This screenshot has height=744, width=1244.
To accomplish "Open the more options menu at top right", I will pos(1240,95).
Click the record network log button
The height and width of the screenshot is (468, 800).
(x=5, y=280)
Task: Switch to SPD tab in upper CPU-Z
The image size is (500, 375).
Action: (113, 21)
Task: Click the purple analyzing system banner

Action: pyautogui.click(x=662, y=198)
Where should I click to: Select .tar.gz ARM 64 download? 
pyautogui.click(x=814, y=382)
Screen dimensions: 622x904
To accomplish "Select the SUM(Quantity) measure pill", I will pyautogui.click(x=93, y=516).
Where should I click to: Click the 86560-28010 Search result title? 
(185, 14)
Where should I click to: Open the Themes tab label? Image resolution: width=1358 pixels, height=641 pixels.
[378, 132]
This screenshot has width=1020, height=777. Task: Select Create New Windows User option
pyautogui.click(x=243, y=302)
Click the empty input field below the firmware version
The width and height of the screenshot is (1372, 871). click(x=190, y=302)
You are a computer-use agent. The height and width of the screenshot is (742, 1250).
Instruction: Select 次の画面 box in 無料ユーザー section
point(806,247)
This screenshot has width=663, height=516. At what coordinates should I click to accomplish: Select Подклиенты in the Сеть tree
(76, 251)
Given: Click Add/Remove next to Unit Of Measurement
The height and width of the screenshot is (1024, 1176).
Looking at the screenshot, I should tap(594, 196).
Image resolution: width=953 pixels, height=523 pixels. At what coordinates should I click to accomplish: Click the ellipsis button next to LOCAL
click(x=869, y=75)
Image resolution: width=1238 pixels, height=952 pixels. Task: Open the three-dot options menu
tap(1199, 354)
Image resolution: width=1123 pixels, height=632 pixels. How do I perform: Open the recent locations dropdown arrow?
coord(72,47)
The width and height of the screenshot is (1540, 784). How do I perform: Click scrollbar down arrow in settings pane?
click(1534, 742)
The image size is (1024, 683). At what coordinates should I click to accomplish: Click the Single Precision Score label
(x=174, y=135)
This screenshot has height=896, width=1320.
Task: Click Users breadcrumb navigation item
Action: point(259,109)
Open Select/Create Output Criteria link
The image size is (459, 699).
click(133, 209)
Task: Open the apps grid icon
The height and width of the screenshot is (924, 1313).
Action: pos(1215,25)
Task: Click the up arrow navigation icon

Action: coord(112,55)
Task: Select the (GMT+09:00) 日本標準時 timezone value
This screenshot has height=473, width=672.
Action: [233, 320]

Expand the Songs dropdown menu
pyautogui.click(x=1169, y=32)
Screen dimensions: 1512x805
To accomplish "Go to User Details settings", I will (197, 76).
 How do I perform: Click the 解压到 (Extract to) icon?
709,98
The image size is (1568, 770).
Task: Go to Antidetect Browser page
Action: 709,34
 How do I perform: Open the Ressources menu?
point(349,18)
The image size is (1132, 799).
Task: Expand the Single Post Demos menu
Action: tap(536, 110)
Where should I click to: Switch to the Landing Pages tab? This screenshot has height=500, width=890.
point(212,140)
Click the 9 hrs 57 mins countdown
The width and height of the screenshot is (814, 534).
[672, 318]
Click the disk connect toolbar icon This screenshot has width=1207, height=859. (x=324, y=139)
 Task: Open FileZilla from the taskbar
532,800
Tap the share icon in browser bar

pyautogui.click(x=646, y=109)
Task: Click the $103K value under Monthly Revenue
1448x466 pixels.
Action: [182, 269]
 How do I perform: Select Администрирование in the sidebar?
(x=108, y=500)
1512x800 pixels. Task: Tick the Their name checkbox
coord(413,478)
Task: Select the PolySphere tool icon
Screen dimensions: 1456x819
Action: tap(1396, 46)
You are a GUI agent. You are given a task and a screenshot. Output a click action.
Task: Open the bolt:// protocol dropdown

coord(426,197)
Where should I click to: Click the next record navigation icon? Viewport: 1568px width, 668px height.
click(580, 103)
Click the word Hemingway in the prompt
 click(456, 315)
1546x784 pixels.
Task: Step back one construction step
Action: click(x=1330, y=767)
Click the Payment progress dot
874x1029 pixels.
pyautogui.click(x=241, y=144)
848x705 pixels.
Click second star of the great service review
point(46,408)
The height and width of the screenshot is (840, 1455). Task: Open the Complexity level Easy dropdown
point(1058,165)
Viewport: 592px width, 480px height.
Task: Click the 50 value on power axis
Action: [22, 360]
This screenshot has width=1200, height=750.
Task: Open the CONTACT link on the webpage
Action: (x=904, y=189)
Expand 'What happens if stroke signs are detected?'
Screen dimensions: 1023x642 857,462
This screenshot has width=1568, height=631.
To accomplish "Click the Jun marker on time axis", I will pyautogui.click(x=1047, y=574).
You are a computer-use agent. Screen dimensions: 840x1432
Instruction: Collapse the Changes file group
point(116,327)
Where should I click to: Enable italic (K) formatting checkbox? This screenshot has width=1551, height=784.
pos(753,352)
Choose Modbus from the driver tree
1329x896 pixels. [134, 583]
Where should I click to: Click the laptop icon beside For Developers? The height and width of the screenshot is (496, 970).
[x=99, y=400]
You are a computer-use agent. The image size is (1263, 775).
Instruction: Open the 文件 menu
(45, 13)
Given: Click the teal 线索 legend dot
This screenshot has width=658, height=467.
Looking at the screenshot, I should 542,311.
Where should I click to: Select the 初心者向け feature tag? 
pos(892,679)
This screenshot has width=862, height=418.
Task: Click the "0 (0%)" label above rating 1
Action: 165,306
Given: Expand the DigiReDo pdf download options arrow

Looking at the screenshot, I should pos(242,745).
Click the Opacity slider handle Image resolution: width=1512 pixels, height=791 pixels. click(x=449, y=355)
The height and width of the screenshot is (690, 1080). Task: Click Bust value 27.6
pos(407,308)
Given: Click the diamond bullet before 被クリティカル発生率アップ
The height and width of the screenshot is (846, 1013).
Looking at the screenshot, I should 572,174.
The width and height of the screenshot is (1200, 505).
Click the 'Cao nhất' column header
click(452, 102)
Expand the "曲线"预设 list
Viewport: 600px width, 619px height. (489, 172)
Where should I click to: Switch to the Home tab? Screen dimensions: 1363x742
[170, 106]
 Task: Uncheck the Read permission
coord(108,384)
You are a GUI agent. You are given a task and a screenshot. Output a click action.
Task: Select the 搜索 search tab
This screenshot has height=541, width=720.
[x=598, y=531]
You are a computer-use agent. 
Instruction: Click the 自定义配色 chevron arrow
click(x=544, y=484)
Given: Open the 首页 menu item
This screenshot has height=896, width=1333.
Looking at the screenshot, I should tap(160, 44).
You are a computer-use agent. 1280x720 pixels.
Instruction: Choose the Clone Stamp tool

--- --- ---

▸ Work to be completed: Please rewrite all of the material above, replacing "Where should I click to" with "Where do I click to" and changing nothing else.

▸ Problem solution:
This screenshot has height=744, width=1244.
To accomplish "Open the more options menu at top right", I will pos(1240,95).
Click the record network log button
The height and width of the screenshot is (468, 800).
(x=5, y=280)
Task: Switch to SPD tab in upper CPU-Z
The image size is (500, 375).
Action: (113, 21)
Task: Click the purple analyzing system banner

Action: pyautogui.click(x=662, y=198)
Where do I click to: Select .tar.gz ARM 64 download? 
pyautogui.click(x=814, y=382)
Screen dimensions: 622x904
To accomplish "Select the SUM(Quantity) measure pill", I will pyautogui.click(x=93, y=516).
Where do I click to: Click the 86560-28010 Search result title? 
(185, 14)
Where do I click to: Open the Themes tab label? Image resolution: width=1358 pixels, height=641 pixels.
[378, 132]
This screenshot has width=1020, height=777. Task: Select Create New Windows User option
pyautogui.click(x=243, y=302)
Click the empty input field below the firmware version
The width and height of the screenshot is (1372, 871). click(x=190, y=302)
You are a computer-use agent. The height and width of the screenshot is (742, 1250).
Instruction: Select 次の画面 box in 無料ユーザー section
point(806,247)
This screenshot has width=663, height=516. At what coordinates should I click to accomplish: Select Подклиенты in the Сеть tree
(76, 251)
Given: Click Add/Remove next to Unit Of Measurement
The height and width of the screenshot is (1024, 1176).
Looking at the screenshot, I should tap(594, 196).
Image resolution: width=953 pixels, height=523 pixels. At what coordinates should I click to accomplish: Click the ellipsis button next to LOCAL
click(x=869, y=75)
Image resolution: width=1238 pixels, height=952 pixels. Task: Open the three-dot options menu
tap(1199, 354)
Image resolution: width=1123 pixels, height=632 pixels. How do I perform: Open the recent locations dropdown arrow?
coord(72,47)
The width and height of the screenshot is (1540, 784). How do I perform: Click scrollbar down arrow in settings pane?
click(1534, 742)
The image size is (1024, 683). At what coordinates should I click to accomplish: Click the Single Precision Score label
(x=174, y=135)
This screenshot has height=896, width=1320.
Task: Click Users breadcrumb navigation item
Action: point(259,109)
Open Select/Create Output Criteria link
The image size is (459, 699).
click(133, 209)
Task: Open the apps grid icon
The height and width of the screenshot is (924, 1313).
Action: pos(1215,25)
Task: Click the up arrow navigation icon

Action: coord(112,55)
Task: Select the (GMT+09:00) 日本標準時 timezone value
This screenshot has height=473, width=672.
Action: [233, 320]

Expand the Songs dropdown menu
pyautogui.click(x=1169, y=32)
Screen dimensions: 1512x805
To accomplish "Go to User Details settings", I will (197, 76).
 How do I perform: Click the 解压到 (Extract to) icon?
709,98
The image size is (1568, 770).
Task: Go to Antidetect Browser page
Action: 709,34
 How do I perform: Open the Ressources menu?
point(349,18)
The image size is (1132, 799).
Task: Expand the Single Post Demos menu
Action: tap(536, 110)
Where do I click to: Switch to the Landing Pages tab? This screenshot has height=500, width=890.
point(212,140)
Click the 9 hrs 57 mins countdown
The width and height of the screenshot is (814, 534).
[672, 318]
Click the disk connect toolbar icon This screenshot has width=1207, height=859. (x=324, y=139)
 Task: Open FileZilla from the taskbar
532,800
Tap the share icon in browser bar

pyautogui.click(x=646, y=109)
Task: Click the $103K value under Monthly Revenue
1448x466 pixels.
Action: [182, 269]
 How do I perform: Select Администрирование in the sidebar?
(x=108, y=500)
1512x800 pixels. Task: Tick the Their name checkbox
coord(413,478)
Task: Select the PolySphere tool icon
Screen dimensions: 1456x819
Action: tap(1396, 46)
You are a GUI agent. You are given a task and a screenshot. Output a click action.
Task: Open the bolt:// protocol dropdown

coord(426,197)
Where do I click to: Click the next record navigation icon? Viewport: 1568px width, 668px height.
click(580, 103)
Click the word Hemingway in the prompt
 click(456, 315)
1546x784 pixels.
Task: Step back one construction step
Action: click(x=1330, y=767)
Click the Payment progress dot
874x1029 pixels.
pyautogui.click(x=241, y=144)
848x705 pixels.
Click second star of the great service review
point(46,408)
The height and width of the screenshot is (840, 1455). Task: Open the Complexity level Easy dropdown
point(1058,165)
Viewport: 592px width, 480px height.
Task: Click the 50 value on power axis
Action: [22, 360]
This screenshot has width=1200, height=750.
Task: Open the CONTACT link on the webpage
Action: (x=904, y=189)
Expand 'What happens if stroke signs are detected?'
Screen dimensions: 1023x642 857,462
This screenshot has width=1568, height=631.
To accomplish "Click the Jun marker on time axis", I will pyautogui.click(x=1047, y=574).
You are a computer-use agent. Screen dimensions: 840x1432
Instruction: Collapse the Changes file group
point(116,327)
Where do I click to: Enable italic (K) formatting checkbox? This screenshot has width=1551, height=784.
pos(753,352)
Choose Modbus from the driver tree
1329x896 pixels. [134, 583]
Where do I click to: Click the laptop icon beside For Developers? The height and width of the screenshot is (496, 970).
[x=99, y=400]
You are a computer-use agent. The image size is (1263, 775).
Instruction: Open the 文件 menu
(45, 13)
Given: Click the teal 线索 legend dot
This screenshot has width=658, height=467.
Looking at the screenshot, I should 542,311.
Where do I click to: Select the 初心者向け feature tag? 
pos(892,679)
This screenshot has width=862, height=418.
Task: Click the "0 (0%)" label above rating 1
Action: 165,306
Given: Expand the DigiReDo pdf download options arrow

Looking at the screenshot, I should pos(242,745).
Click the Opacity slider handle Image resolution: width=1512 pixels, height=791 pixels. click(x=449, y=355)
The height and width of the screenshot is (690, 1080). Task: Click Bust value 27.6
pos(407,308)
Given: Click the diamond bullet before 被クリティカル発生率アップ
The height and width of the screenshot is (846, 1013).
Looking at the screenshot, I should 572,174.
The width and height of the screenshot is (1200, 505).
Click the 'Cao nhất' column header
click(452, 102)
Expand the "曲线"预设 list
Viewport: 600px width, 619px height. (489, 172)
Where do I click to: Switch to the Home tab? Screen dimensions: 1363x742
[170, 106]
 Task: Uncheck the Read permission
coord(108,384)
You are a GUI agent. You are given a task and a screenshot. Output a click action.
Task: Select the 搜索 search tab
This screenshot has height=541, width=720.
[x=598, y=531]
You are a computer-use agent. 
Instruction: Click the 自定义配色 chevron arrow
click(x=544, y=484)
Given: Open the 首页 menu item
This screenshot has height=896, width=1333.
Looking at the screenshot, I should tap(160, 44).
You are a computer-use agent. 1280x720 pixels.
Instruction: Choose the Clone Stamp tool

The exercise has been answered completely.